The SEC responded by adopting Rules 15g-2 through 15g-9, which require broker-dealers to provide a written risk disclosure document before a customer’s first penny stock transaction and obtain a signed acknowledgment that the customer received it.10Federal Register. Amendments to the Penny Stock Rules Brokers must also keep a copy of that acknowledgment on file for the retention period specified in SEC recordkeeping rules. These requirements were designed to slow down exactly the kind of rapid-fire, high-pressure cold calling that Stratton Oakmont relied on.

The NASD Expulsion

On December 5, 1996, the NASD’s National Business Conduct Committee issued a decision expelling Stratton Oakmont from membership. The grounds were damning: the firm had sold stock to retail customers at prices that bore no reasonable relationship to the prevailing market, charged fraudulently excessive markups, dominated and controlled markets so completely that no independent pricing existed, and failed to maintain any supervisory procedures to prevent the abuse.5FINRA BrokerCheck. BrokerCheck Report – Stratton Oakmont Inc. The expulsion effectively shut the firm down. Without NASD membership, Stratton Oakmont could not legally operate as a broker-dealer.

Criminal Prosecution and Restitution

The regulatory actions were just the opening act. Federal prosecutors in Brooklyn eventually brought criminal charges against both Belfort and Porush. Porush was initially charged with 27 counts, including securities fraud, money laundering, and obstruction of justice. Both men ultimately pleaded guilty to eight criminal counts covering the manipulation of at least 34 IPOs and money laundering that prosecutors estimated totaled at least $80 million.

Belfort cooperated with the FBI following his guilty plea, which earned him a reduced sentence. He was sentenced to four years in federal prison in July 2003 but served approximately 22 months. The court also imposed a restitution order of $110,362,993.87, reflecting the scale of losses inflicted on the investors who bought stocks at artificially inflated prices.11GovInfo. Case 1:98-cr-00859 – U.S. District Court, Eastern District of New York Porush separately pleaded guilty to additional charges, including conspiracy to trade on inside information related to a proposed merger between ITT Corporation and Caesars World, as well as perjury.

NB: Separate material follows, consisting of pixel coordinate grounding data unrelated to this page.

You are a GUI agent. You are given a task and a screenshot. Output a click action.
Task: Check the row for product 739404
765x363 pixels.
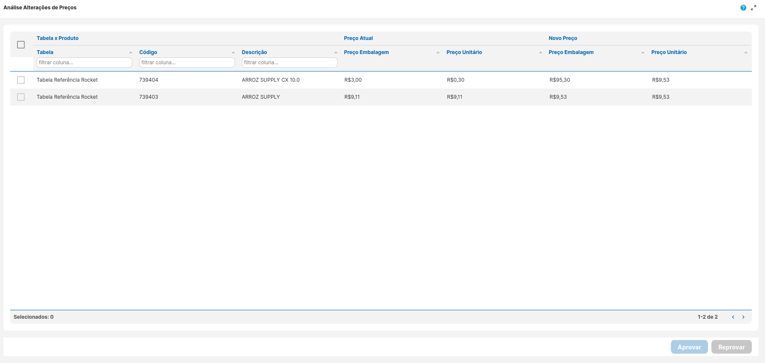21,80
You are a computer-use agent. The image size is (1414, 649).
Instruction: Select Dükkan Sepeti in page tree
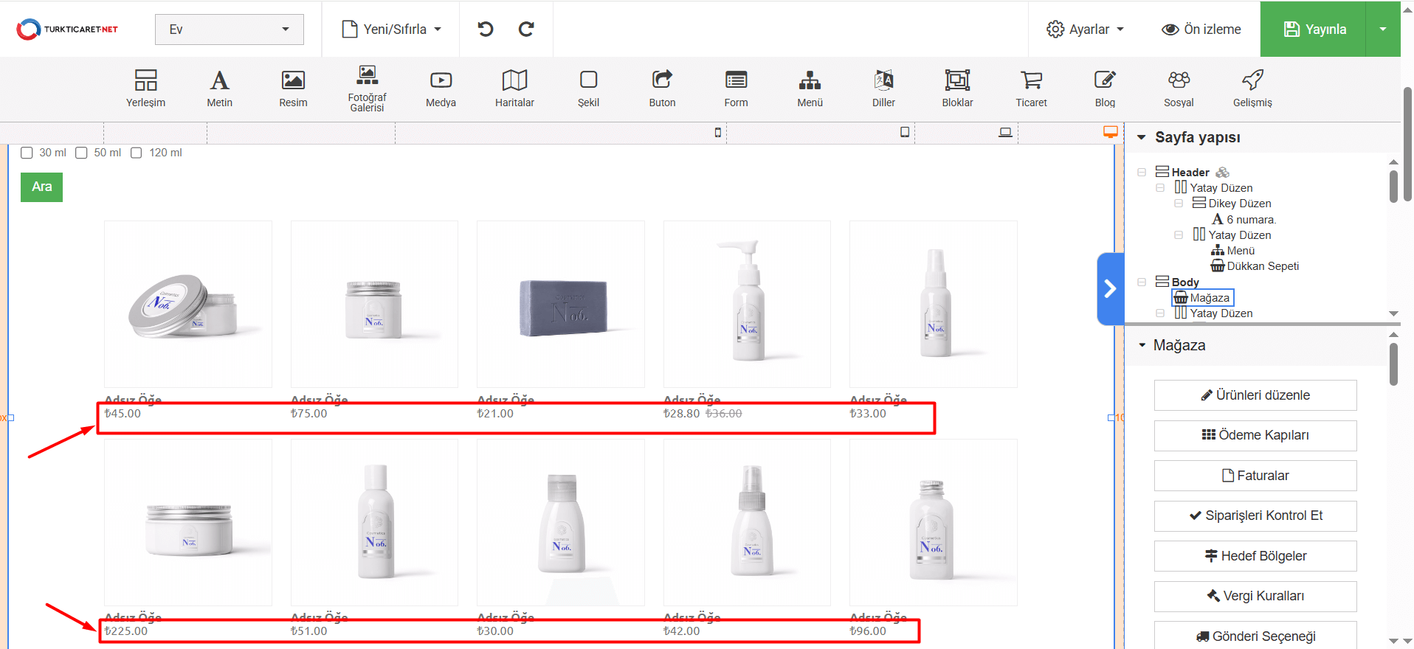1262,266
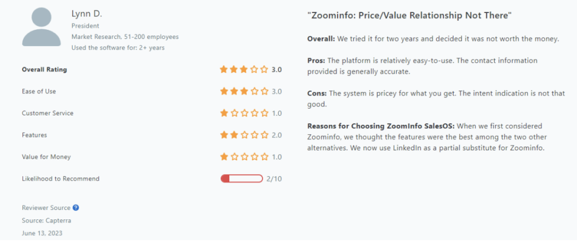The width and height of the screenshot is (577, 243).
Task: Click the President job title text
Action: pos(85,26)
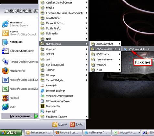The width and height of the screenshot is (154, 136).
Task: Start Mozilla Firefox from recent programs
Action: [x=5, y=71]
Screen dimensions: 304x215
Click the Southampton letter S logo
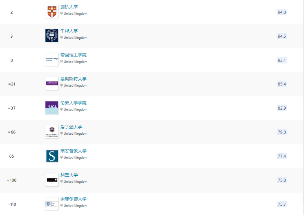[x=52, y=156]
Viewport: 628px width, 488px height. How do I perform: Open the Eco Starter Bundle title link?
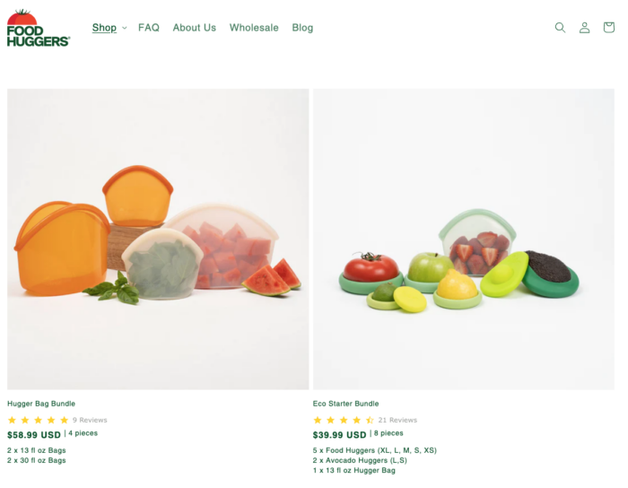[x=345, y=404]
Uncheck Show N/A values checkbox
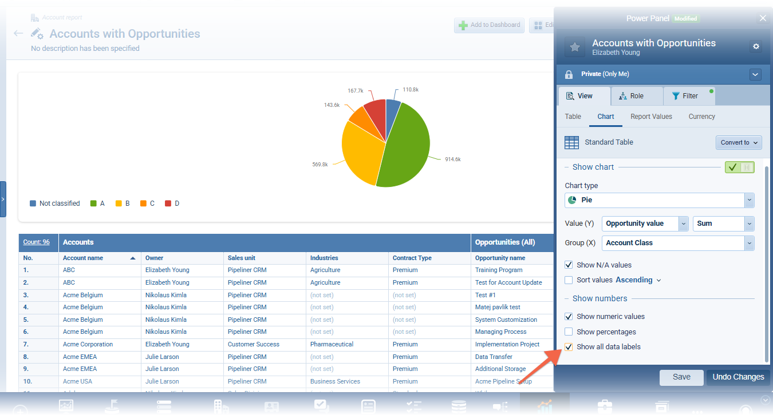The height and width of the screenshot is (415, 773). [x=569, y=265]
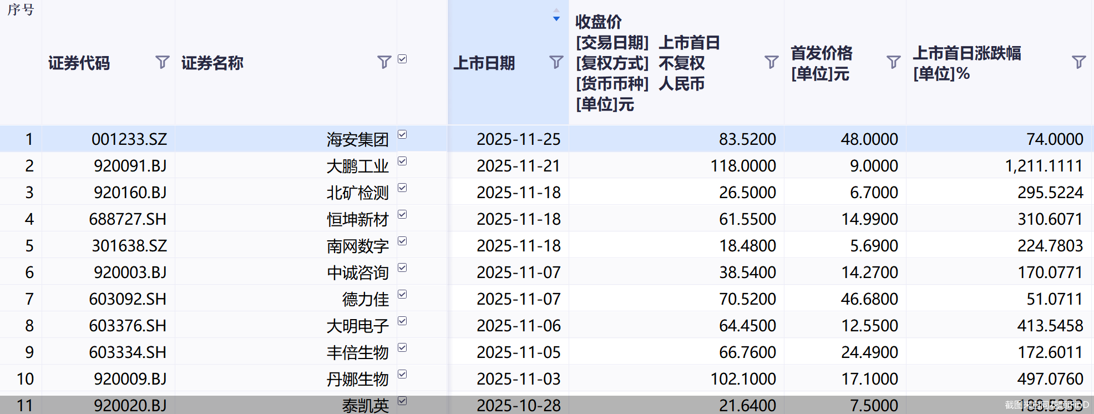
Task: Toggle checkbox beside 德力佳
Action: 403,294
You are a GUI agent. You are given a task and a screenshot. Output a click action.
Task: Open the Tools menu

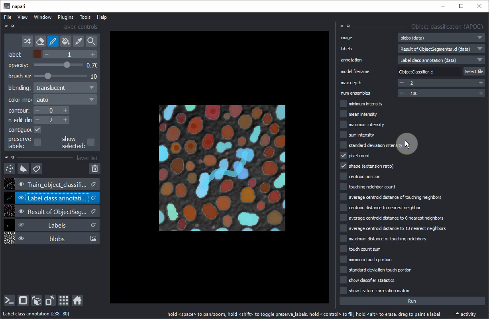(x=85, y=17)
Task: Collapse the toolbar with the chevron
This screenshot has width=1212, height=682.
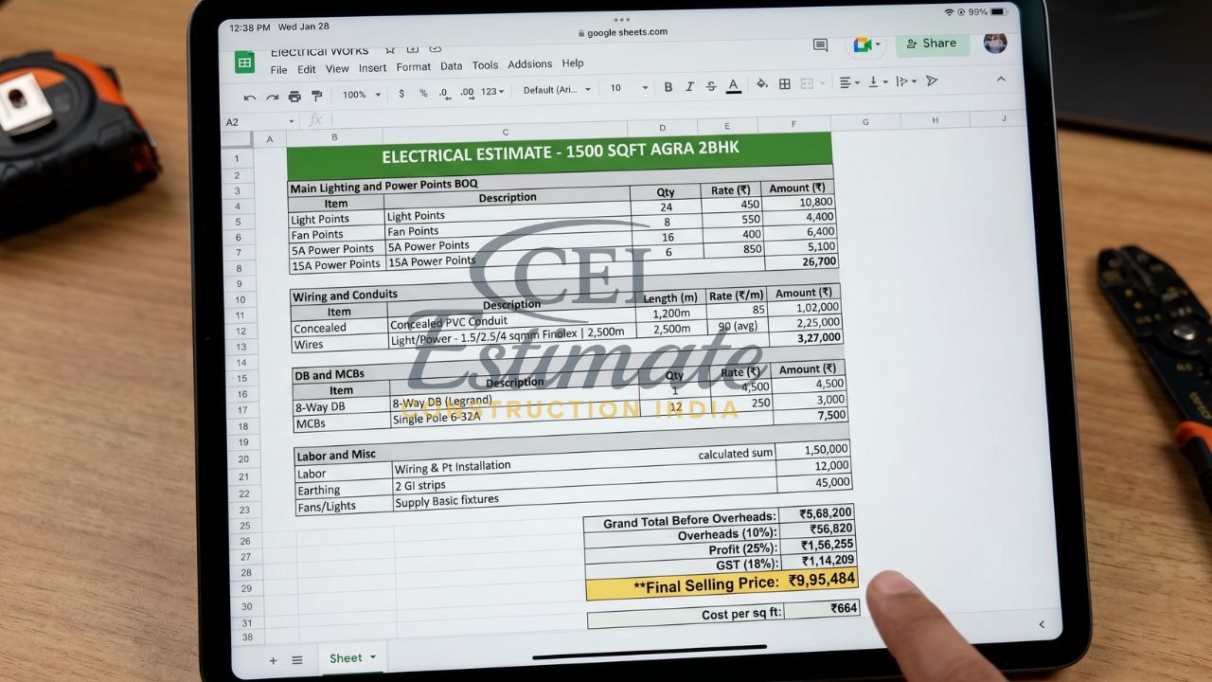Action: point(1001,80)
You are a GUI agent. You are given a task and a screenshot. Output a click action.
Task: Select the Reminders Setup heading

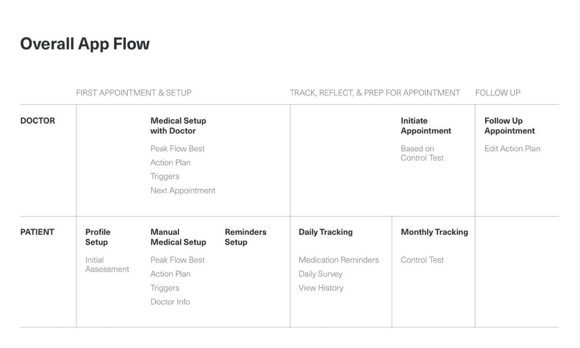point(246,237)
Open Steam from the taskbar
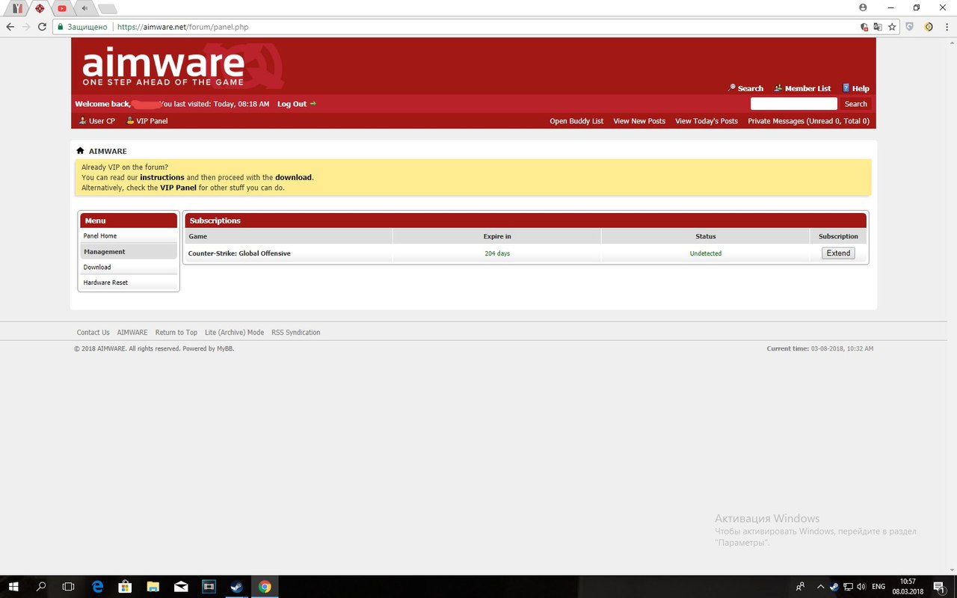The height and width of the screenshot is (598, 957). point(236,587)
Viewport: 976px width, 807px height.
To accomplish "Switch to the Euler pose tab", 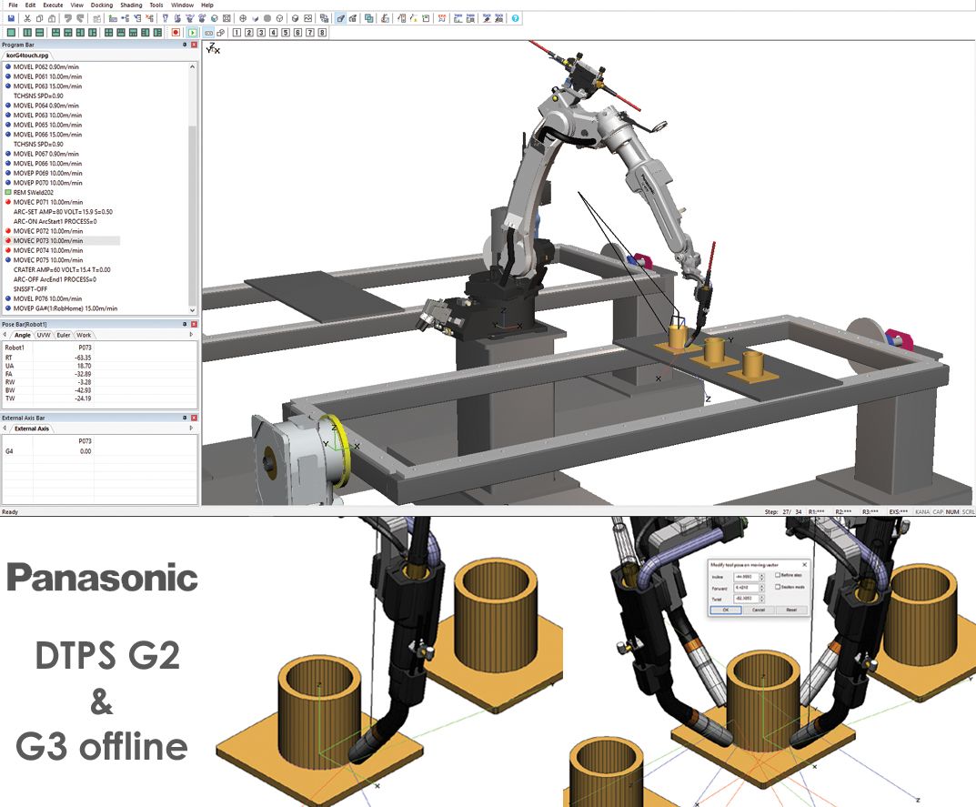I will 64,335.
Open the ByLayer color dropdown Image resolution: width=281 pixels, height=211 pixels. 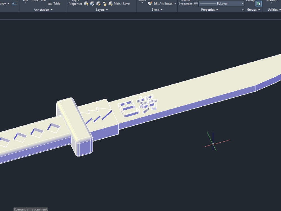[x=242, y=3]
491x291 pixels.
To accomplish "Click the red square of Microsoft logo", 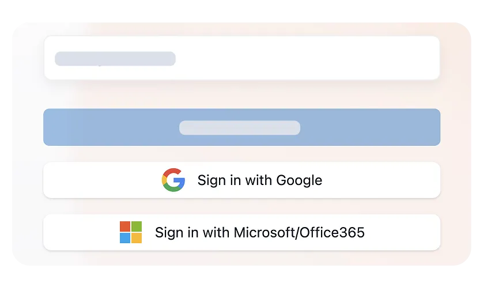I will pyautogui.click(x=125, y=226).
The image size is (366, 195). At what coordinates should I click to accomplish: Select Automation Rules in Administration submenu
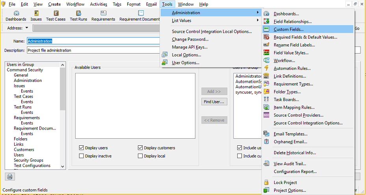pos(292,69)
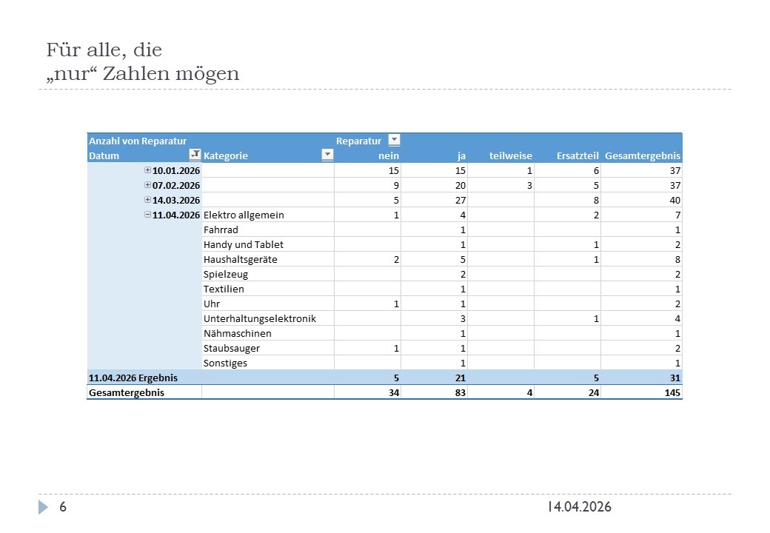Click the grand total value 145
This screenshot has height=533, width=770.
(x=672, y=392)

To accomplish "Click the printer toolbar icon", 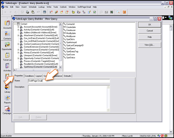I will [27, 12].
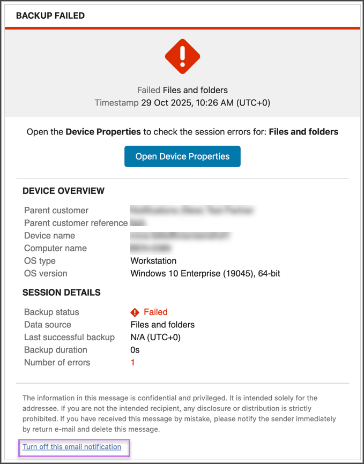Viewport: 364px width, 464px height.
Task: Click the blurred Device name value
Action: click(x=180, y=236)
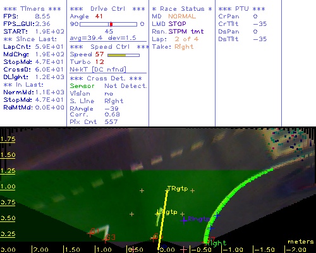Select the TRgtp yellow target marker
316x253 pixels.
pos(167,190)
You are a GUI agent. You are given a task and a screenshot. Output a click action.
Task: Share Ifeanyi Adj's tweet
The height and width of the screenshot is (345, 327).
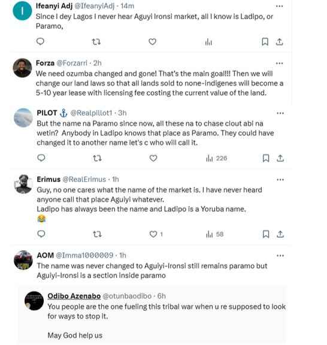279,41
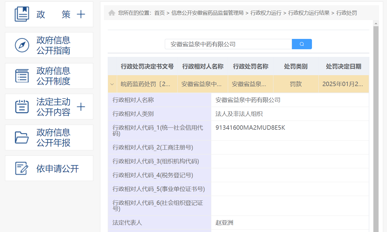Click the 政策 document stack icon
Image resolution: width=387 pixels, height=232 pixels.
22,14
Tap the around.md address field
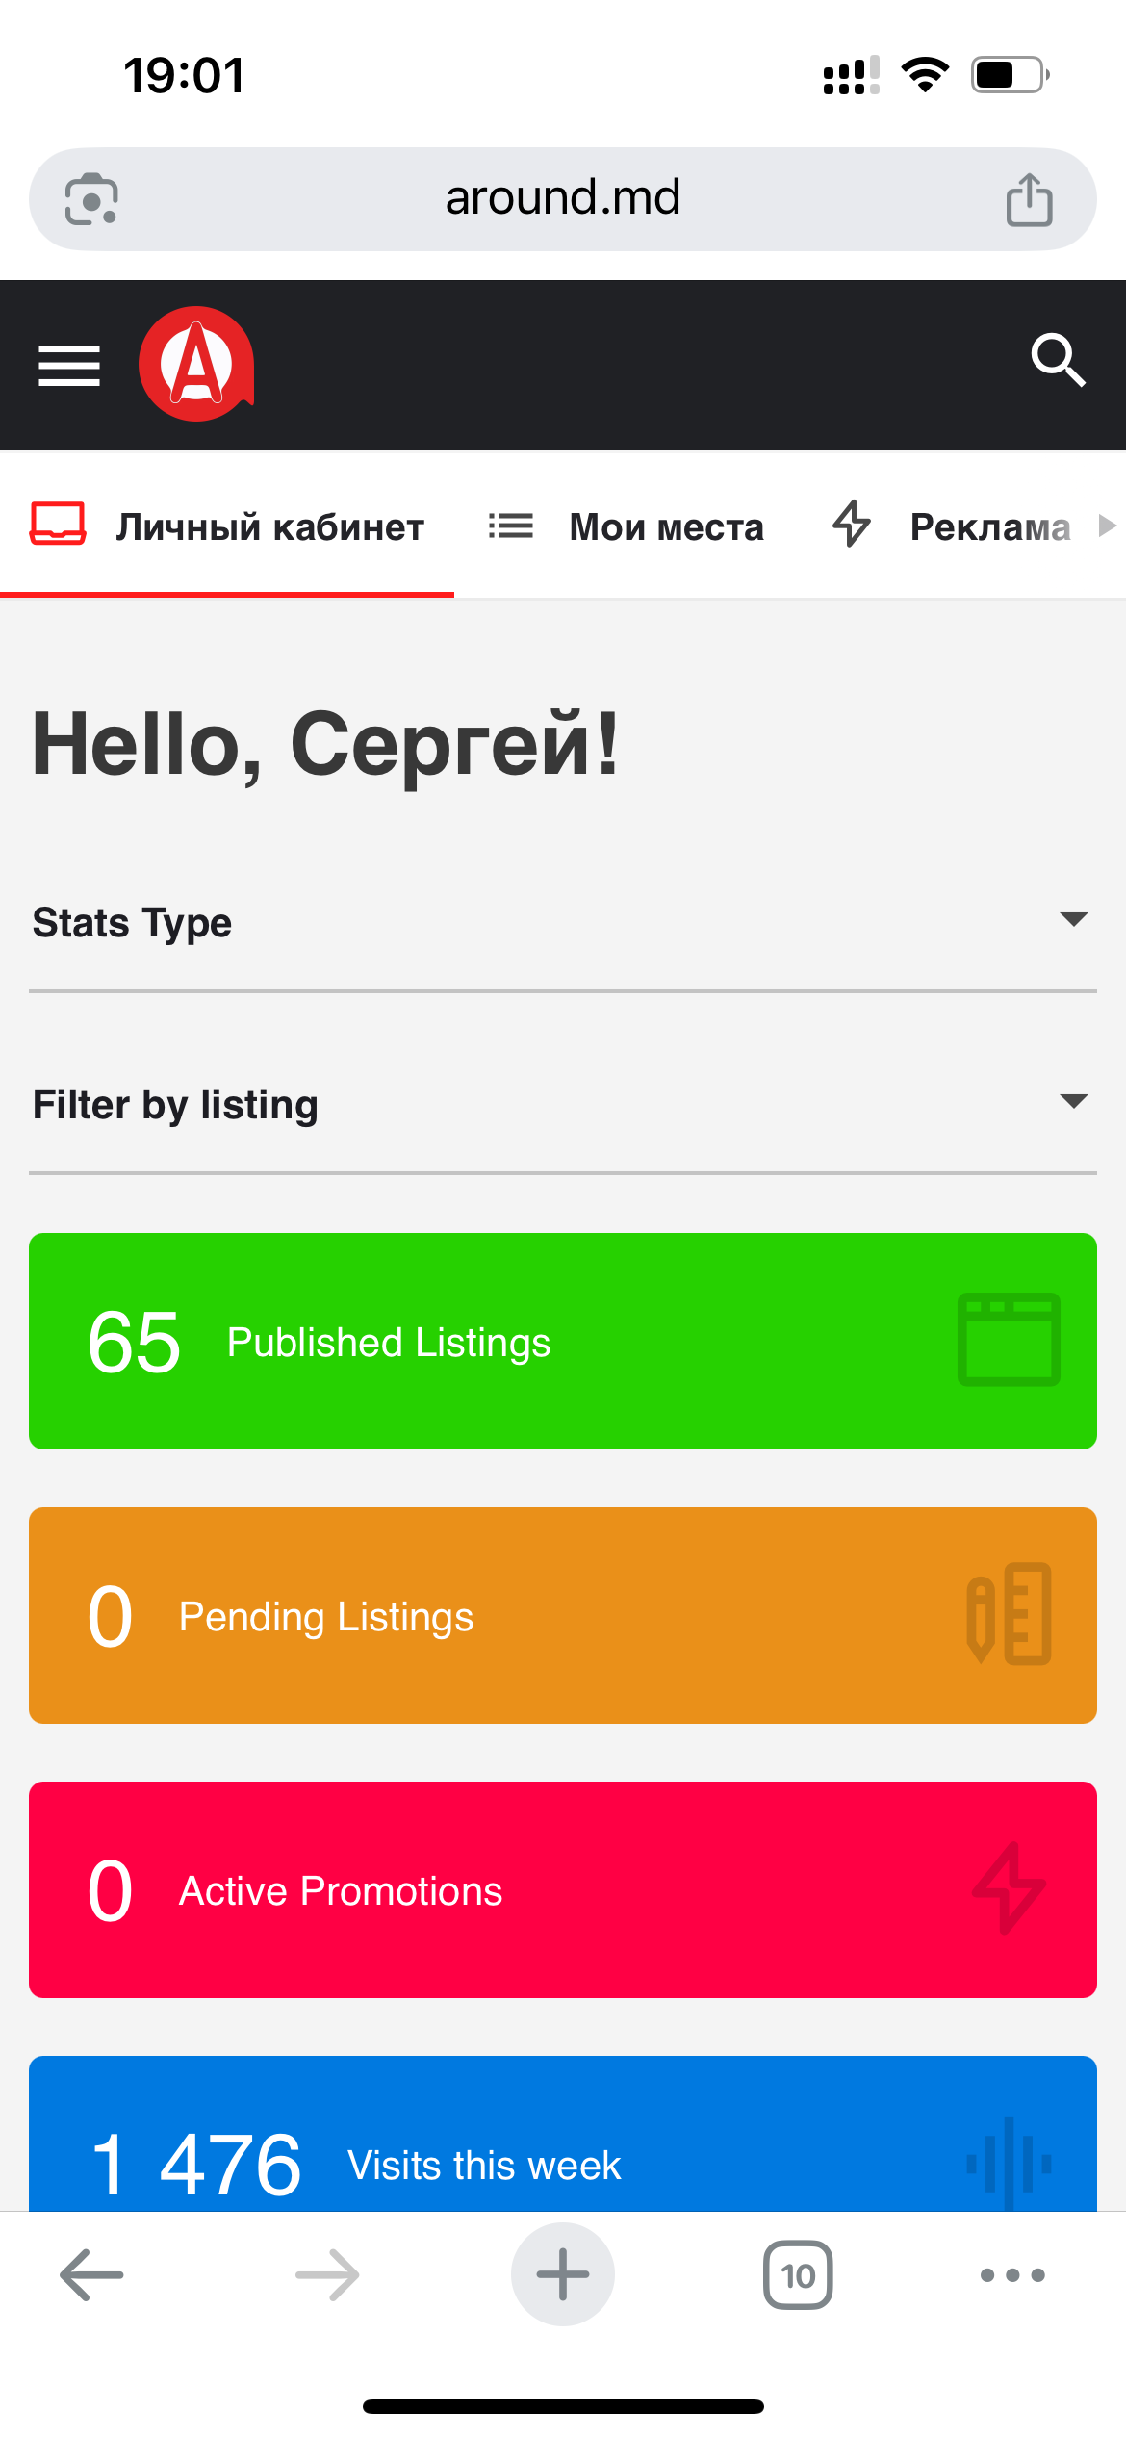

The restitution order has followed Belfort for decades. Despite his later career as an author and motivational speaker, federal authorities have continued to pursue payment. The case remains one of the most prominent examples of criminal accountability in the penny stock fraud space, though victims have recovered only a fraction of their losses.

Why 1990 Matters

The year 1990 sits at the hinge point of this story. Stratton Oakmont was operational, its sales force was growing, and the pump-and-dump playbook was being refined. But the legal and regulatory walls hadn’t closed in yet. Congress had just passed the Penny Stock Reform Act, but the SEC’s implementing rules were still being written. The NASD investigation that would lead to expulsion was years away. Federal criminal charges wouldn’t come until the late 1990s.

That gap between the start of the fraud and the arrival of consequences is the central lesson of the Stratton Oakmont story. The firm operated for roughly seven years before being shut down, and Belfort wasn’t sentenced until 2003, more than a decade after the schemes began. For investors who bought penny stocks from Stratton Oakmont brokers in the early 1990s, the protections that might have saved them either didn’t exist yet or hadn’t been enforced. The regulatory infrastructure that exists today, including mandatory risk disclosures, signed acknowledgments, and stricter supervisory requirements for penny stock brokers, was built in direct response to the kind of fraud Belfort pioneered during this period.